■ **WORK REQUEST**: Your output must match the records exactly, line for line.
*** Opening of INPUT DATA ***
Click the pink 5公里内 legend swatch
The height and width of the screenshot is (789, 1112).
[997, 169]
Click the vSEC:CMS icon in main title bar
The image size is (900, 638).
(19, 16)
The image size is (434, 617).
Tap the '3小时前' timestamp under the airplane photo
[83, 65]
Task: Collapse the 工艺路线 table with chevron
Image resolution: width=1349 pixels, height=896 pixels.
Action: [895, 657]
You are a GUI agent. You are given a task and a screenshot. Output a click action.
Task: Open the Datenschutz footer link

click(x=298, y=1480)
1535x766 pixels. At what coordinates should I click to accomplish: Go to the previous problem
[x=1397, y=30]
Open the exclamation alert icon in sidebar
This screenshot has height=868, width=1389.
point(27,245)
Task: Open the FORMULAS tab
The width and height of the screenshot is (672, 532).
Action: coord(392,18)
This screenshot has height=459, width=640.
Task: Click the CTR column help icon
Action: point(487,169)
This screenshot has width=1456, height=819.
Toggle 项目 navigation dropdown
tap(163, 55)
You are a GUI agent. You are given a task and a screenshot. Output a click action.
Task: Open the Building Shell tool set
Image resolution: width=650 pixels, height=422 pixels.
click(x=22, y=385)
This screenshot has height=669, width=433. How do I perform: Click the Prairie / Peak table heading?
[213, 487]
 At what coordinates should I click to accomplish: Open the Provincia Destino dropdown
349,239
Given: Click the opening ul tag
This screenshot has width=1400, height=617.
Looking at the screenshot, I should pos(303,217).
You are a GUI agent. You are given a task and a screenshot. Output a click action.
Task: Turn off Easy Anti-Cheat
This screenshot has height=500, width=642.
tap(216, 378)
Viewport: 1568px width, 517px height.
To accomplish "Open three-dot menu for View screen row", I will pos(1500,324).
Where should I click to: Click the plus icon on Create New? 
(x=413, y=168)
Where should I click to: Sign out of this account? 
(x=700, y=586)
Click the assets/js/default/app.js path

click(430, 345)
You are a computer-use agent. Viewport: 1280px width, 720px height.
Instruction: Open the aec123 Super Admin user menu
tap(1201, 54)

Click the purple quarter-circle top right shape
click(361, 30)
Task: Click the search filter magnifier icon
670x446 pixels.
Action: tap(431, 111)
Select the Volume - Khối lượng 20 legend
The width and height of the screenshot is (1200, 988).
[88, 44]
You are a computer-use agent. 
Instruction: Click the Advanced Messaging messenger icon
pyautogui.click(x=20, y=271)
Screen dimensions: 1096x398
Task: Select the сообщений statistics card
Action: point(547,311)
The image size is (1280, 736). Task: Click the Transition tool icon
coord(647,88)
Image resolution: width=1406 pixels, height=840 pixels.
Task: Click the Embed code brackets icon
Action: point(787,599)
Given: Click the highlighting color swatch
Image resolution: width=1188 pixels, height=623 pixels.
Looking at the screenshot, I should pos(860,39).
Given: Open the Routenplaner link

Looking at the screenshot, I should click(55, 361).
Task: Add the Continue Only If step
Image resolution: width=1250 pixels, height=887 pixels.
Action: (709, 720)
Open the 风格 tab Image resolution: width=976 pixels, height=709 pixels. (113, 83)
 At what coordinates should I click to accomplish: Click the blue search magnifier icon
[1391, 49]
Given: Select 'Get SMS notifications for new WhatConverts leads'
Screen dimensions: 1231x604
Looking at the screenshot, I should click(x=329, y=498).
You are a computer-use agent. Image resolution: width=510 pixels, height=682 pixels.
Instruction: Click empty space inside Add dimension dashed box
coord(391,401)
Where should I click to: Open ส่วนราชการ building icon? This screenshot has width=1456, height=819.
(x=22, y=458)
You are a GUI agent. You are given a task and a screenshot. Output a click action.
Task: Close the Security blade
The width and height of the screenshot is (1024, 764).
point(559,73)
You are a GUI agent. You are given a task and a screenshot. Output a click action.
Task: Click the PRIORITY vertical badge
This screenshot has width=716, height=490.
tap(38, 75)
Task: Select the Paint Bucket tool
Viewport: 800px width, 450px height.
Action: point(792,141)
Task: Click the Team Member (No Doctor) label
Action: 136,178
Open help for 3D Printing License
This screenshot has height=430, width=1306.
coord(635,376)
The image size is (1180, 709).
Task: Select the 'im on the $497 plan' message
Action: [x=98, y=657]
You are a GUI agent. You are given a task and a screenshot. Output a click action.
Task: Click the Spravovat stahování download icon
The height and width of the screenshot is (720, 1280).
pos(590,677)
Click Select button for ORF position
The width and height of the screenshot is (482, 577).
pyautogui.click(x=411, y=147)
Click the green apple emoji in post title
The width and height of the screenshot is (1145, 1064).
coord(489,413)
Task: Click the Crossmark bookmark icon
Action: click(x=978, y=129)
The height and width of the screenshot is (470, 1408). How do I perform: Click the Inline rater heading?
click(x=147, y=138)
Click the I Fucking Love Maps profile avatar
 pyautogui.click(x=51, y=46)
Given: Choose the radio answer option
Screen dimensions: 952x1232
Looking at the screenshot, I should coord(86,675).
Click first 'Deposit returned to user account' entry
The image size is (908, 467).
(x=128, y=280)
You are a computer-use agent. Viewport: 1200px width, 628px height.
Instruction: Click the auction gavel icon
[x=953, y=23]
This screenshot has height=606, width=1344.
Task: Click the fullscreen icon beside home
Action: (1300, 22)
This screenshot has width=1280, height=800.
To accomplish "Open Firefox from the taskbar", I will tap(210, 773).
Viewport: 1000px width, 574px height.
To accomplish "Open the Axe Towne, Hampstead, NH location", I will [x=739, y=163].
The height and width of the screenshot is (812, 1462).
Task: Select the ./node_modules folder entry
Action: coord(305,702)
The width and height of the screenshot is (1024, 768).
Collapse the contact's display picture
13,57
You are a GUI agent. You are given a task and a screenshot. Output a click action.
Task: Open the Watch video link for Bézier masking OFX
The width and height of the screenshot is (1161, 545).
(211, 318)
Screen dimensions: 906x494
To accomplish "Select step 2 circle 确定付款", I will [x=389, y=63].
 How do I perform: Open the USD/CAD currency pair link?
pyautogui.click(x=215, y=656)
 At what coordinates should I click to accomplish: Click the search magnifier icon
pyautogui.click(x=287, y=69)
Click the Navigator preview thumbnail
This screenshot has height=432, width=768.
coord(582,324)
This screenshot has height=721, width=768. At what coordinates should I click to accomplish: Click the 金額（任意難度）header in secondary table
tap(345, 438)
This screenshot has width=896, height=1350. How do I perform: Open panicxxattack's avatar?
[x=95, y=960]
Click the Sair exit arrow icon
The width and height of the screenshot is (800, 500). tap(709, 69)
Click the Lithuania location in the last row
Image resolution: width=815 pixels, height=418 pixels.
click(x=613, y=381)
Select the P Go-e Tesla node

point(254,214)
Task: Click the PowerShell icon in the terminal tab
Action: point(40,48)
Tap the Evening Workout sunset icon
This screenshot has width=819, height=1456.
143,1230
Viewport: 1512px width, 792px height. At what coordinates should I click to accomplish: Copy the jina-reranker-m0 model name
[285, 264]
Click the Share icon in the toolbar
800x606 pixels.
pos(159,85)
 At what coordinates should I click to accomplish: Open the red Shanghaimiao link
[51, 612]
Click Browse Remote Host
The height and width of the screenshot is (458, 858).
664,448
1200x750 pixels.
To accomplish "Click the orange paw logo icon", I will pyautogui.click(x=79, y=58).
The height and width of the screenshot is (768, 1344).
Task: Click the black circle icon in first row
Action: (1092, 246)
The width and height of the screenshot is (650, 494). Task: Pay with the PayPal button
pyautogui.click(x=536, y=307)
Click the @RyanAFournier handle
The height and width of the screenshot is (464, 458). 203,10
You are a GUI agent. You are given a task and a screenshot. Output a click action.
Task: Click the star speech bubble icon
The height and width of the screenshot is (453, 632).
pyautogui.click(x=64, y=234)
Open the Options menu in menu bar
*** Close of INPUT DATA ***
■ **FINAL ANSWER**:
Click the pink 5公里内 legend swatch
The height and width of the screenshot is (789, 1112).
[997, 169]
Click the vSEC:CMS icon in main title bar
The image size is (900, 638).
(19, 16)
The image size is (434, 617).
Tap the '3小时前' timestamp under the airplane photo
[83, 65]
Task: Collapse the 工艺路线 table with chevron
Image resolution: width=1349 pixels, height=896 pixels.
Action: [895, 657]
You are a GUI agent. You are given a task and a screenshot. Output a click action.
Task: Open the Datenschutz footer link

click(x=298, y=1480)
1535x766 pixels. At what coordinates should I click to accomplish: Go to the previous problem
[x=1397, y=30]
Open the exclamation alert icon in sidebar
This screenshot has height=868, width=1389.
point(27,245)
Task: Open the FORMULAS tab
The width and height of the screenshot is (672, 532).
Action: coord(392,18)
This screenshot has height=459, width=640.
Task: Click the CTR column help icon
Action: point(487,169)
This screenshot has width=1456, height=819.
Toggle 项目 navigation dropdown
tap(163, 55)
You are a GUI agent. You are given a task and a screenshot. Output a click action.
Task: Open the Building Shell tool set
Image resolution: width=650 pixels, height=422 pixels.
click(x=22, y=385)
This screenshot has height=669, width=433. How do I perform: Click the Prairie / Peak table heading?
[213, 487]
 At what coordinates should I click to accomplish: Open the Provincia Destino dropdown
349,239
Given: Click the opening ul tag
This screenshot has width=1400, height=617.
Looking at the screenshot, I should pos(303,217).
You are a GUI agent. You are given a task and a screenshot. Output a click action.
Task: Turn off Easy Anti-Cheat
This screenshot has height=500, width=642.
tap(216, 378)
Viewport: 1568px width, 517px height.
To accomplish "Open three-dot menu for View screen row", I will pos(1500,324).
Where should I click to: Click the plus icon on Create New? 
(x=413, y=168)
Where should I click to: Sign out of this account? 
(x=700, y=586)
Click the assets/js/default/app.js path

click(430, 345)
You are a computer-use agent. Viewport: 1280px width, 720px height.
Instruction: Open the aec123 Super Admin user menu
tap(1201, 54)

Click the purple quarter-circle top right shape
click(361, 30)
Task: Click the search filter magnifier icon
670x446 pixels.
Action: tap(431, 111)
Select the Volume - Khối lượng 20 legend
The width and height of the screenshot is (1200, 988).
[88, 44]
You are a computer-use agent. 
Instruction: Click the Advanced Messaging messenger icon
pyautogui.click(x=20, y=271)
Screen dimensions: 1096x398
Task: Select the сообщений statistics card
Action: point(547,311)
The image size is (1280, 736). Task: Click the Transition tool icon
coord(647,88)
Image resolution: width=1406 pixels, height=840 pixels.
Task: Click the Embed code brackets icon
Action: point(787,599)
Given: Click the highlighting color swatch
Image resolution: width=1188 pixels, height=623 pixels.
Looking at the screenshot, I should pos(860,39).
Given: Open the Routenplaner link

Looking at the screenshot, I should click(55, 361).
Task: Add the Continue Only If step
Image resolution: width=1250 pixels, height=887 pixels.
Action: (709, 720)
Open the 风格 tab Image resolution: width=976 pixels, height=709 pixels. (113, 83)
 At what coordinates should I click to accomplish: Click the blue search magnifier icon
[1391, 49]
Given: Select 'Get SMS notifications for new WhatConverts leads'
Screen dimensions: 1231x604
Looking at the screenshot, I should click(x=329, y=498).
You are a computer-use agent. Image resolution: width=510 pixels, height=682 pixels.
Instruction: Click empty space inside Add dimension dashed box
coord(391,401)
Where should I click to: Open ส่วนราชการ building icon? This screenshot has width=1456, height=819.
(x=22, y=458)
You are a GUI agent. You are given a task and a screenshot. Output a click action.
Task: Close the Security blade
The width and height of the screenshot is (1024, 764).
point(559,73)
You are a GUI agent. You are given a task and a screenshot. Output a click action.
Task: Click the PRIORITY vertical badge
This screenshot has width=716, height=490.
tap(38, 75)
Task: Select the Paint Bucket tool
Viewport: 800px width, 450px height.
Action: point(792,141)
Task: Click the Team Member (No Doctor) label
Action: 136,178
Open help for 3D Printing License
This screenshot has height=430, width=1306.
coord(635,376)
The image size is (1180, 709).
Task: Select the 'im on the $497 plan' message
Action: [x=98, y=657]
You are a GUI agent. You are given a task and a screenshot. Output a click action.
Task: Click the Spravovat stahování download icon
The height and width of the screenshot is (720, 1280).
pos(590,677)
Click Select button for ORF position
The width and height of the screenshot is (482, 577).
pyautogui.click(x=411, y=147)
Click the green apple emoji in post title
The width and height of the screenshot is (1145, 1064).
coord(489,413)
Task: Click the Crossmark bookmark icon
Action: click(x=978, y=129)
The height and width of the screenshot is (470, 1408). How do I perform: Click the Inline rater heading?
click(x=147, y=138)
Click the I Fucking Love Maps profile avatar
 pyautogui.click(x=51, y=46)
Given: Choose the radio answer option
Screen dimensions: 952x1232
Looking at the screenshot, I should coord(86,675).
Click first 'Deposit returned to user account' entry
The image size is (908, 467).
(x=128, y=280)
You are a computer-use agent. Viewport: 1200px width, 628px height.
Instruction: Click the auction gavel icon
[x=953, y=23]
This screenshot has height=606, width=1344.
Task: Click the fullscreen icon beside home
Action: (1300, 22)
This screenshot has width=1280, height=800.
To accomplish "Open Firefox from the taskbar", I will tap(210, 773).
Viewport: 1000px width, 574px height.
To accomplish "Open the Axe Towne, Hampstead, NH location", I will [x=739, y=163].
The height and width of the screenshot is (812, 1462).
Task: Select the ./node_modules folder entry
Action: coord(305,702)
The width and height of the screenshot is (1024, 768).
Collapse the contact's display picture
13,57
You are a GUI agent. You are given a task and a screenshot. Output a click action.
Task: Open the Watch video link for Bézier masking OFX
The width and height of the screenshot is (1161, 545).
(211, 318)
Screen dimensions: 906x494
To accomplish "Select step 2 circle 确定付款", I will [x=389, y=63].
 How do I perform: Open the USD/CAD currency pair link?
pyautogui.click(x=215, y=656)
 At what coordinates should I click to accomplish: Click the search magnifier icon
pyautogui.click(x=287, y=69)
Click the Navigator preview thumbnail
This screenshot has height=432, width=768.
coord(582,324)
This screenshot has height=721, width=768. At what coordinates should I click to accomplish: Click the 金額（任意難度）header in secondary table
tap(345, 438)
This screenshot has width=896, height=1350. How do I perform: Open panicxxattack's avatar?
[x=95, y=960]
Click the Sair exit arrow icon
The width and height of the screenshot is (800, 500). tap(709, 69)
Click the Lithuania location in the last row
Image resolution: width=815 pixels, height=418 pixels.
click(x=613, y=381)
Select the P Go-e Tesla node

point(254,214)
Task: Click the PowerShell icon in the terminal tab
Action: point(40,48)
Tap the Evening Workout sunset icon
This screenshot has width=819, height=1456.
143,1230
Viewport: 1512px width, 792px height. At what coordinates should I click to accomplish: Copy the jina-reranker-m0 model name
[285, 264]
Click the Share icon in the toolbar
800x606 pixels.
pos(159,85)
 At what coordinates should I click to accomplish: Open the red Shanghaimiao link
[51, 612]
Click Browse Remote Host
The height and width of the screenshot is (458, 858).
664,448
1200x750 pixels.
To accomplish "Click the orange paw logo icon", I will pyautogui.click(x=79, y=58).
The height and width of the screenshot is (768, 1344).
Task: Click the black circle icon in first row
Action: (1092, 246)
The width and height of the screenshot is (650, 494). Task: Pay with the PayPal button
pyautogui.click(x=536, y=307)
Click the @RyanAFournier handle
The height and width of the screenshot is (464, 458). 203,10
You are a GUI agent. You are given a task and a screenshot. Output a click action.
Task: Click the star speech bubble icon
The height and width of the screenshot is (453, 632).
pyautogui.click(x=64, y=234)
Open the Options menu in menu bar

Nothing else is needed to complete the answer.